I had passed over Keycloak in my initial research after reading some reviews and documentation that made it seem hard to work with, but after my SimpleSAMLphp experience, it looked like it would be a breeze. Using this guide from Till Sanders and other more recent info I found online, I was able to get a Keycloak instance up on Digital Ocean’s app platform pretty quickly. It’s a very nice tool and has made setting up SSO with both SAML and OpenID very smooth across many of our tools and services.
Even with SSO, there’s still a lot of accounts/passwords to manage that don’t connect to our SSO setup. So, 1Password is amazing as always and 1Password for Teams is a great offering at a great price point.
This is an area that’s still evolving for us. We need to bring together a legacy database of print subscribers, our online WooCommerce customer database and order history, our transaction history with our credit card processor, and some future needs that are to be determined. I was ready to go all in on Zoho CRM because of previous good experiences, but then as with the accounting category above, I had a couple of really discouraging interactions with their support / pre-sales team, and had to put the brakes on.
After exploring MANY other CRM tools and services and very much wishing I could just throw money at one of them to take care of this for us, we’re going with a custom Laravel application instead. The first version is probably launching next week.
Email Marketing Automation
The business has been using Mailchimp so we’ll keep using that for the moment, but because of pricing and interface bloat concerns, I think when we ramp up our use of email we’ll be switching over to MailerLite. I’ve had great experiences with both in past business ventures, but MailerLite’s a bit more fun and easy to use from a developer perspective.
Code Hosting and Version Control
We’re using Git with an organization GitHub account.
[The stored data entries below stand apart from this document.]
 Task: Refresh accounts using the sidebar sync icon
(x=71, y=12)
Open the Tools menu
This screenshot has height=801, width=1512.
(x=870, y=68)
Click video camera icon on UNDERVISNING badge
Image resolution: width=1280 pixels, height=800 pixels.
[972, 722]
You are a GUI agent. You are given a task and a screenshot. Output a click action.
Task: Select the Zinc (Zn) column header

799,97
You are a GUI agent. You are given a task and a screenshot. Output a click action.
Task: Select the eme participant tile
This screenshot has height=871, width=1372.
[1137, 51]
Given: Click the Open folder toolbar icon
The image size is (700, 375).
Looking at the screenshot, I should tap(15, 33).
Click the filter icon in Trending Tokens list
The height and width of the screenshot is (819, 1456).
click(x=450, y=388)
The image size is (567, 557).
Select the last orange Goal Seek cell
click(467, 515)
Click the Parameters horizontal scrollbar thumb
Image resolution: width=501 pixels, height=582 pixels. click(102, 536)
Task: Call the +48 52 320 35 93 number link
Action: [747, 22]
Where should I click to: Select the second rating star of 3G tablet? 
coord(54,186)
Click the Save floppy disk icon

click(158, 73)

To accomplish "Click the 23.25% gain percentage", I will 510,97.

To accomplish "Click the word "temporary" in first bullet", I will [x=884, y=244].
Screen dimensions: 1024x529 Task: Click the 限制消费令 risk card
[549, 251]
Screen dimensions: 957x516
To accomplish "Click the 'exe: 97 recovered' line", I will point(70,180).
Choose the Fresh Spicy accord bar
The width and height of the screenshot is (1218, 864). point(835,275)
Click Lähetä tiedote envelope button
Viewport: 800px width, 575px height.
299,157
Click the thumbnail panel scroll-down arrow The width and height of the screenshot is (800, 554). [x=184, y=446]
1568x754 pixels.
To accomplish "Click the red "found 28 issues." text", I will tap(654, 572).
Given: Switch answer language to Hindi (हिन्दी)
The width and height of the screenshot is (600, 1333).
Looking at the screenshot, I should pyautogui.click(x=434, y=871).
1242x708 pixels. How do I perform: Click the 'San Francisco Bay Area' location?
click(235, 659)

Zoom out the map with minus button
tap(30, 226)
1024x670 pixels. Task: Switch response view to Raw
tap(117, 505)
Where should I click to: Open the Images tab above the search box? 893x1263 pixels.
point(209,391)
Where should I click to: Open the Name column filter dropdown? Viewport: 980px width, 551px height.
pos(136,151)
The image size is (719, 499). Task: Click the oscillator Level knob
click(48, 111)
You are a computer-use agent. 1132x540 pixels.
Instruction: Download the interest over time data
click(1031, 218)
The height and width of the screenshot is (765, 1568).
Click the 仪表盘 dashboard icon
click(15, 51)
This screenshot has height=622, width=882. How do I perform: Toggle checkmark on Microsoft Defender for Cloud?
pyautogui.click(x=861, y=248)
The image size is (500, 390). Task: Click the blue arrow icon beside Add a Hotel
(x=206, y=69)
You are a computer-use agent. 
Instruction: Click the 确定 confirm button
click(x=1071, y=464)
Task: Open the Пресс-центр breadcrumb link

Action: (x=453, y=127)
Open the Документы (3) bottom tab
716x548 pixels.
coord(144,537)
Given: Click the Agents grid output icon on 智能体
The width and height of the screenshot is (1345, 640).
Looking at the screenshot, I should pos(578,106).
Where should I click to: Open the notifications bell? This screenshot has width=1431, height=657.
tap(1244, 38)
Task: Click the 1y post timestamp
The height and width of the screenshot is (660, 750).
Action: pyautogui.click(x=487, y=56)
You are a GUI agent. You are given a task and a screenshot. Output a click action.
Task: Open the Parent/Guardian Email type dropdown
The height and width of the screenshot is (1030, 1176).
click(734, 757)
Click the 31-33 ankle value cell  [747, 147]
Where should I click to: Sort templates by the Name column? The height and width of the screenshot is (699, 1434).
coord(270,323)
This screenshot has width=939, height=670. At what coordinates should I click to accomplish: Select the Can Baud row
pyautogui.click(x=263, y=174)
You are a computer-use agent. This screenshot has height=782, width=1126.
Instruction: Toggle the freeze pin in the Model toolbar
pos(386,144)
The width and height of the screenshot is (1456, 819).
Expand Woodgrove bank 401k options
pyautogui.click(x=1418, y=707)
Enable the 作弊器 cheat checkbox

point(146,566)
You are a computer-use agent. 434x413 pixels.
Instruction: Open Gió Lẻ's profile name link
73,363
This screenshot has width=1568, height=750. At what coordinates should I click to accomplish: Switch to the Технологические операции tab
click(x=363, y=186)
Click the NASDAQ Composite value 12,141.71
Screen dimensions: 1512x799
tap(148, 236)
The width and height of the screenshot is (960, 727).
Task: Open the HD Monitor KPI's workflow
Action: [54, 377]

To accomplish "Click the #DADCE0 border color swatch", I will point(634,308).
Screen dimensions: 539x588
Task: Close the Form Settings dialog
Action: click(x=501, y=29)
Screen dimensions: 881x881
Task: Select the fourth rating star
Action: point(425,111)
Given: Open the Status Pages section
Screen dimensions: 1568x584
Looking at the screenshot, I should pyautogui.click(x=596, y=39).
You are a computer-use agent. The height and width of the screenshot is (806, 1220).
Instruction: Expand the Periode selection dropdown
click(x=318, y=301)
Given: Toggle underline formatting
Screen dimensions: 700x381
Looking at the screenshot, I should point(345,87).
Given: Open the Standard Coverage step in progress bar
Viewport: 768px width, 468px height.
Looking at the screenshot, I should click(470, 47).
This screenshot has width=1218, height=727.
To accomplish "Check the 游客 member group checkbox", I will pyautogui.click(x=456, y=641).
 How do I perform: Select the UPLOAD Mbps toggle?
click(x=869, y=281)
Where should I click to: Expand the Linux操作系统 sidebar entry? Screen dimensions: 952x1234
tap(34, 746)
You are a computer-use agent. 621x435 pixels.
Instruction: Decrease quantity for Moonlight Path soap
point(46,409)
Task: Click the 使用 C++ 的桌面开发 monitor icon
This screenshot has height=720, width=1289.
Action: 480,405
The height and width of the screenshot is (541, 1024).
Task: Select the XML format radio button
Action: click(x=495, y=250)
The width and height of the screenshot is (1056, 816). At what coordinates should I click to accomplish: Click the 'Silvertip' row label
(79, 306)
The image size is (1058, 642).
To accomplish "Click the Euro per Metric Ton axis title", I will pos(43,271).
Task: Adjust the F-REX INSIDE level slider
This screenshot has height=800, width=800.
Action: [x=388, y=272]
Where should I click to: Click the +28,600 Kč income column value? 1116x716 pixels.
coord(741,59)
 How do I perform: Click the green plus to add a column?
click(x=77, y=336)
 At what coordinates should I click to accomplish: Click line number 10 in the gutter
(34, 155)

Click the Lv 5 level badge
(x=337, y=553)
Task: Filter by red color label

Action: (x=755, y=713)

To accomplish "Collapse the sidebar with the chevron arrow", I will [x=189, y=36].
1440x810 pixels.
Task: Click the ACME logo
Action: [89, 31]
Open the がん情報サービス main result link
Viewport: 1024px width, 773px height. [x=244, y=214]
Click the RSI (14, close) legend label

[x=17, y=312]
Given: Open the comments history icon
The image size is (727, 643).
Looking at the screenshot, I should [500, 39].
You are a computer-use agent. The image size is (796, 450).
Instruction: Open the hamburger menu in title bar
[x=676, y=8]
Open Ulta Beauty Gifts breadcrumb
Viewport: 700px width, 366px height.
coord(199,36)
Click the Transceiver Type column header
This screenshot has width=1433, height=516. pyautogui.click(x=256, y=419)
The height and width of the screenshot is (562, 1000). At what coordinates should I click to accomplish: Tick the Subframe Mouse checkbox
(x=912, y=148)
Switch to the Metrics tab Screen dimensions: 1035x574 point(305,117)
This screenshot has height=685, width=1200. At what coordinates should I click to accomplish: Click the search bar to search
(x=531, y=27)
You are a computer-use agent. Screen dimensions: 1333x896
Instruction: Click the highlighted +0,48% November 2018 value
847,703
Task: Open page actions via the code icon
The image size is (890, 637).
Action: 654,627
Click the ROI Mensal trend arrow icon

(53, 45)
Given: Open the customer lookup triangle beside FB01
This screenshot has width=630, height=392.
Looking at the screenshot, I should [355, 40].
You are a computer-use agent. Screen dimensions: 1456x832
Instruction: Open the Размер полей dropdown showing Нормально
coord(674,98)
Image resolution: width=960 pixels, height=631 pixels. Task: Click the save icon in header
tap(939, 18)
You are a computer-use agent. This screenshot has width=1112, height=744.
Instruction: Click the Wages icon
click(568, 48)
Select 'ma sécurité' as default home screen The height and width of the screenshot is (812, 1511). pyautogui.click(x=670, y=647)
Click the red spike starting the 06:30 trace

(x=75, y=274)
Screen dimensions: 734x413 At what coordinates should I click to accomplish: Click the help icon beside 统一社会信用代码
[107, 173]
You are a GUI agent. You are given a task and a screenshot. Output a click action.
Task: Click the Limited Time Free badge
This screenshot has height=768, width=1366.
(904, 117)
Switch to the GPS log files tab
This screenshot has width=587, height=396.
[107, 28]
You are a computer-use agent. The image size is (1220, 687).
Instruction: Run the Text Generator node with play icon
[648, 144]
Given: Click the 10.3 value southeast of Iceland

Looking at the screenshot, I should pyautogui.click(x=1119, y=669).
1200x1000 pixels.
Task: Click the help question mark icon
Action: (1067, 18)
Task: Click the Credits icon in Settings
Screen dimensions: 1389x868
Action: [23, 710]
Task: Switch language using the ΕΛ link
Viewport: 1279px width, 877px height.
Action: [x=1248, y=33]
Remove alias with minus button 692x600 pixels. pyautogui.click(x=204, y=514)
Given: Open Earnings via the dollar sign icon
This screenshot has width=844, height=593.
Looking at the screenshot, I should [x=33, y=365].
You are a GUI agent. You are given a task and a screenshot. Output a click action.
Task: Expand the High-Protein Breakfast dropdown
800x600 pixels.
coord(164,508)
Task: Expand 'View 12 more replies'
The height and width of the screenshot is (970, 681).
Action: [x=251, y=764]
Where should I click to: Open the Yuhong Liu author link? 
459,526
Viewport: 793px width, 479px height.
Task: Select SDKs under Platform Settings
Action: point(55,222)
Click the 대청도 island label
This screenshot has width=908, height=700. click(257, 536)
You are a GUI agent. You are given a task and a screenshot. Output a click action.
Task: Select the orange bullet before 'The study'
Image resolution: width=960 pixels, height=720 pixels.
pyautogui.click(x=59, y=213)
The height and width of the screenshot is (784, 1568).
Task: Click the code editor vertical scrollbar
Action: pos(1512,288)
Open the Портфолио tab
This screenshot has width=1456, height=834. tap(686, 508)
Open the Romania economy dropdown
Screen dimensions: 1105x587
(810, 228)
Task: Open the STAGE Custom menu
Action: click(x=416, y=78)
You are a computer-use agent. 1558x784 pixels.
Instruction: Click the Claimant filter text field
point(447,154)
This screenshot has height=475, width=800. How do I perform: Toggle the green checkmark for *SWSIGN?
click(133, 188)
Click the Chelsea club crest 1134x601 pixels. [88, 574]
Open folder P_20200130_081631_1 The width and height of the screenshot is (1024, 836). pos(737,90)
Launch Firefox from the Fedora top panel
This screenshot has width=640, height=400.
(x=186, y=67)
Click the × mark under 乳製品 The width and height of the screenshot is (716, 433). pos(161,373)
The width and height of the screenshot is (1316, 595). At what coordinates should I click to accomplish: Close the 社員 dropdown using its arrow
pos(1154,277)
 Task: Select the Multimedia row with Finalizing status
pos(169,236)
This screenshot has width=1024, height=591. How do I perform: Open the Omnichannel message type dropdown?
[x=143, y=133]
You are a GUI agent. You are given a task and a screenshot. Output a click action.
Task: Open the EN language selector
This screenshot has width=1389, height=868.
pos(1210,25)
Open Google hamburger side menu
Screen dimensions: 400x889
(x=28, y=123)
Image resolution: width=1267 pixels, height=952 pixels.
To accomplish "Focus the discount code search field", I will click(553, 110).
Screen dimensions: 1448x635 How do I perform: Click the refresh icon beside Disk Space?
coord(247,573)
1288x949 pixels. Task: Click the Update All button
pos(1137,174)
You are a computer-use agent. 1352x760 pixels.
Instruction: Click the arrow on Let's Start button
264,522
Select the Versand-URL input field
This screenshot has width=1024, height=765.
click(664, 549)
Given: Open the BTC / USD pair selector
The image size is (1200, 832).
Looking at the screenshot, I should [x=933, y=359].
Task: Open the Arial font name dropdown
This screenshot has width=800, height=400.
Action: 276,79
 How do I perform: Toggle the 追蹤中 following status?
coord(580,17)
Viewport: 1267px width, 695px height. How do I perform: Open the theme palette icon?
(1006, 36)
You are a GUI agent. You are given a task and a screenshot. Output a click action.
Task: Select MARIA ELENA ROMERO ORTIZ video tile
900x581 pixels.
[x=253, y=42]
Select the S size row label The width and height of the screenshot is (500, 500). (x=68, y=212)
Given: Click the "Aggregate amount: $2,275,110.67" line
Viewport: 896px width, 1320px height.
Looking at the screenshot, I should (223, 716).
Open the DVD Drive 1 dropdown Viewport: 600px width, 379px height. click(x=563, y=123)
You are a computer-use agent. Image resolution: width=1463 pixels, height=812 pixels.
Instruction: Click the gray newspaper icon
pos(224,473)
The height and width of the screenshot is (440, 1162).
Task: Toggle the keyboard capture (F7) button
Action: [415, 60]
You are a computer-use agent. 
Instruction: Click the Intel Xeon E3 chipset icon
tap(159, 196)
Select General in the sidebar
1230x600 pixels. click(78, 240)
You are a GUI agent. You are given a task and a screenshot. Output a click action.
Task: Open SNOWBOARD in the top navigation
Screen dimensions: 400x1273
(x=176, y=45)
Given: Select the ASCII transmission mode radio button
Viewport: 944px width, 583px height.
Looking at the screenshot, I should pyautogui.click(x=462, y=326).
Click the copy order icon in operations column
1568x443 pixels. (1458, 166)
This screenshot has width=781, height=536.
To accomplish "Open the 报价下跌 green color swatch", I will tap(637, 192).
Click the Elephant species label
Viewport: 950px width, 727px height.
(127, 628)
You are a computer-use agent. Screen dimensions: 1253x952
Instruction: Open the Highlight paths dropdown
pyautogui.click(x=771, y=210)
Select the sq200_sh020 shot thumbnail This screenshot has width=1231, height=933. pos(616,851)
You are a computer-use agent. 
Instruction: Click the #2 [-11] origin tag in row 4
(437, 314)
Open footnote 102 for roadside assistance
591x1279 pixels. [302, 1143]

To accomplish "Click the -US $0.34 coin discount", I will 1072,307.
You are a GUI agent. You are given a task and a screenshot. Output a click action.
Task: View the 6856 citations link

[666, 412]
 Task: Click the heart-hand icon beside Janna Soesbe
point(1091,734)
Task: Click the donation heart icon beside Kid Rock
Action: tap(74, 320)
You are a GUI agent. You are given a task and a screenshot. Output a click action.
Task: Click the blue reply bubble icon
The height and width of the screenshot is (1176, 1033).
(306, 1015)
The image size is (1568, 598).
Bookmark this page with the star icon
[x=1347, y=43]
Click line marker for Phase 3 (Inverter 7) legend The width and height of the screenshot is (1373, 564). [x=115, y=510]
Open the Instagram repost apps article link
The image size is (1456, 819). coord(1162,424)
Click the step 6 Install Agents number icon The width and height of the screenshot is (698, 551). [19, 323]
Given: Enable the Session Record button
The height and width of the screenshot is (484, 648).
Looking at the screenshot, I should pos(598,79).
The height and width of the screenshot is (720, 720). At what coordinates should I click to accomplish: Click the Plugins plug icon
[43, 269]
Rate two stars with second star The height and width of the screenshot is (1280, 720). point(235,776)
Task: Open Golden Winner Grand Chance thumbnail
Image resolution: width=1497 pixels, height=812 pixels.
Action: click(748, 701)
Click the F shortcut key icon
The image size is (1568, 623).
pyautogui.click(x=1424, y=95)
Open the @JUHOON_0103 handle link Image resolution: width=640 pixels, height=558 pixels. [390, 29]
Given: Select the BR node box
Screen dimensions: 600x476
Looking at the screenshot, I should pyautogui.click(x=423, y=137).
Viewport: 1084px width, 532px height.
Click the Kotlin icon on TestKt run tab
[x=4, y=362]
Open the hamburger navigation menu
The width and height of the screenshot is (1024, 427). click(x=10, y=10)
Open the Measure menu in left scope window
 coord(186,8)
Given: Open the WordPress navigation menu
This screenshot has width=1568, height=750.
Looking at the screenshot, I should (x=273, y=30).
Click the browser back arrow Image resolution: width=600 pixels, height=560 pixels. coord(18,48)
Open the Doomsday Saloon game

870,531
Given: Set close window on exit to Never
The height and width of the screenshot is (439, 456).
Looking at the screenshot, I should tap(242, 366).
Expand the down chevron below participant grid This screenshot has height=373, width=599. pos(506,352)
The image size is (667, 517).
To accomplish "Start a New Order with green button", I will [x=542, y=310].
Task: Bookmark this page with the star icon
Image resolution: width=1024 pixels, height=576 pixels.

GitHub is awesome.
We have a couple of custom built Laravel and Laravel Zero applications that perform various automation/integration tasks, such as processing webhooks from various tools noted above, interacting with Airtable or Slack, fetching and processing data we include in the newspaper, and more. These are typically just self-hosted on a Digital Ocean droplet.
Most of our other office equipment is pretty standard but our Vibe S1 Smart Whiteboard has made collaboration and remote communication pretty fun, and I really like my Fujitsu ScanSnap iX1600 document scanner for quickly getting paper things turned in to digital things.
Well, that’s the list for now. If you have any questions or want more detail on any of these, just ask. And if you run a small print + online newspaper / media company, I’d love to learn about what tools you’re using in the categories above.